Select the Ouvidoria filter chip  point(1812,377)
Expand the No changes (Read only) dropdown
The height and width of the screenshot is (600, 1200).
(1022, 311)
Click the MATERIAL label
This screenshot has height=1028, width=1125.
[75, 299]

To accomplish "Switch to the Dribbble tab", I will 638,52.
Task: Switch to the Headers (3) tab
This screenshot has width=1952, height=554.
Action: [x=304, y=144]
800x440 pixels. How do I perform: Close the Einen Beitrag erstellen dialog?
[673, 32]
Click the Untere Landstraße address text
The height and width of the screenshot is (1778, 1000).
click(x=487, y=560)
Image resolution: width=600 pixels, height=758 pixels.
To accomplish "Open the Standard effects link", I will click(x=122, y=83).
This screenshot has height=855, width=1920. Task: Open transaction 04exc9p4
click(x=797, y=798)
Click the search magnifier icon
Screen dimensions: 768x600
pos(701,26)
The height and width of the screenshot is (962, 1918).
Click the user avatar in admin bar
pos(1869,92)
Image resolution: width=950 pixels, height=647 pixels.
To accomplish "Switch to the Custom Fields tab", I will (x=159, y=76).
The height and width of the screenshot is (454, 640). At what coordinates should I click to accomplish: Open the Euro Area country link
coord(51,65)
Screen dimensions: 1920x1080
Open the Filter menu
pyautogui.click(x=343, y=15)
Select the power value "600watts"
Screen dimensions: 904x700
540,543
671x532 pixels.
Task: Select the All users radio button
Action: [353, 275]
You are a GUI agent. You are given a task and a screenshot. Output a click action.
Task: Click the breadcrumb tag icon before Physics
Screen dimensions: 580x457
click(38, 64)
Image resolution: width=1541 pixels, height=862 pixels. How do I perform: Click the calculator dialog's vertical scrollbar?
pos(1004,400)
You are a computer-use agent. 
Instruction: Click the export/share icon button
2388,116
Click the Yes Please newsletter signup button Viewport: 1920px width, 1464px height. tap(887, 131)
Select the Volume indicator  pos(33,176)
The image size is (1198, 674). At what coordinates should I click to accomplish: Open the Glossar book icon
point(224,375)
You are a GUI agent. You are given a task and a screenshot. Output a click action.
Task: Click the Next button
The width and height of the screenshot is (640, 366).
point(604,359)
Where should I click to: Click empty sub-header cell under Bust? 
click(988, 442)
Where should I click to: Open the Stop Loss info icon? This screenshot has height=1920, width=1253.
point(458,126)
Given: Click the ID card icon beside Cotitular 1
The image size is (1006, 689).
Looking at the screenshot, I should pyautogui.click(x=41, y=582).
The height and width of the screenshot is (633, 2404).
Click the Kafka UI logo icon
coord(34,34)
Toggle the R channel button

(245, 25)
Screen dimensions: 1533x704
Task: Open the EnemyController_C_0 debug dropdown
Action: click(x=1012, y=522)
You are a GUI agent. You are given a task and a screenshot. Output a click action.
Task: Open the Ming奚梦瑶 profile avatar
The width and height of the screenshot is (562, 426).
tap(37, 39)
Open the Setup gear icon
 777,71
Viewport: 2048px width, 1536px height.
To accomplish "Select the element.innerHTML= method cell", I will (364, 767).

◇ ◇ ◇

» **PROBLEM TO WORK ON**
Please reproduce all of the entries above verbatim, line for line, with nothing changed.

» **EXPECTED OUTPUT**
Select the Ouvidoria filter chip  point(1812,377)
Expand the No changes (Read only) dropdown
The height and width of the screenshot is (600, 1200).
(1022, 311)
Click the MATERIAL label
This screenshot has height=1028, width=1125.
[75, 299]

To accomplish "Switch to the Dribbble tab", I will 638,52.
Task: Switch to the Headers (3) tab
This screenshot has width=1952, height=554.
Action: [x=304, y=144]
800x440 pixels. How do I perform: Close the Einen Beitrag erstellen dialog?
[673, 32]
Click the Untere Landstraße address text
The height and width of the screenshot is (1778, 1000).
click(x=487, y=560)
Image resolution: width=600 pixels, height=758 pixels.
To accomplish "Open the Standard effects link", I will click(x=122, y=83).
This screenshot has height=855, width=1920. Task: Open transaction 04exc9p4
click(x=797, y=798)
Click the search magnifier icon
Screen dimensions: 768x600
pos(701,26)
The height and width of the screenshot is (962, 1918).
Click the user avatar in admin bar
pos(1869,92)
Image resolution: width=950 pixels, height=647 pixels.
To accomplish "Switch to the Custom Fields tab", I will (x=159, y=76).
The height and width of the screenshot is (454, 640). At what coordinates should I click to accomplish: Open the Euro Area country link
coord(51,65)
Screen dimensions: 1920x1080
Open the Filter menu
pyautogui.click(x=343, y=15)
Select the power value "600watts"
Screen dimensions: 904x700
540,543
671x532 pixels.
Task: Select the All users radio button
Action: [353, 275]
You are a GUI agent. You are given a task and a screenshot. Output a click action.
Task: Click the breadcrumb tag icon before Physics
Screen dimensions: 580x457
click(38, 64)
Image resolution: width=1541 pixels, height=862 pixels. How do I perform: Click the calculator dialog's vertical scrollbar?
pos(1004,400)
You are a computer-use agent. 
Instruction: Click the export/share icon button
2388,116
Click the Yes Please newsletter signup button Viewport: 1920px width, 1464px height. tap(887, 131)
Select the Volume indicator  pos(33,176)
The image size is (1198, 674). At what coordinates should I click to accomplish: Open the Glossar book icon
point(224,375)
You are a GUI agent. You are given a task and a screenshot. Output a click action.
Task: Click the Next button
The width and height of the screenshot is (640, 366).
point(604,359)
Where should I click to: Click empty sub-header cell under Bust? 
click(988, 442)
Where should I click to: Open the Stop Loss info icon? This screenshot has height=1920, width=1253.
point(458,126)
Given: Click the ID card icon beside Cotitular 1
The image size is (1006, 689).
Looking at the screenshot, I should pyautogui.click(x=41, y=582).
The height and width of the screenshot is (633, 2404).
Click the Kafka UI logo icon
coord(34,34)
Toggle the R channel button

(245, 25)
Screen dimensions: 1533x704
Task: Open the EnemyController_C_0 debug dropdown
Action: click(x=1012, y=522)
You are a GUI agent. You are given a task and a screenshot. Output a click action.
Task: Open the Ming奚梦瑶 profile avatar
The width and height of the screenshot is (562, 426).
tap(37, 39)
Open the Setup gear icon
 777,71
Viewport: 2048px width, 1536px height.
To accomplish "Select the element.innerHTML= method cell", I will (364, 767).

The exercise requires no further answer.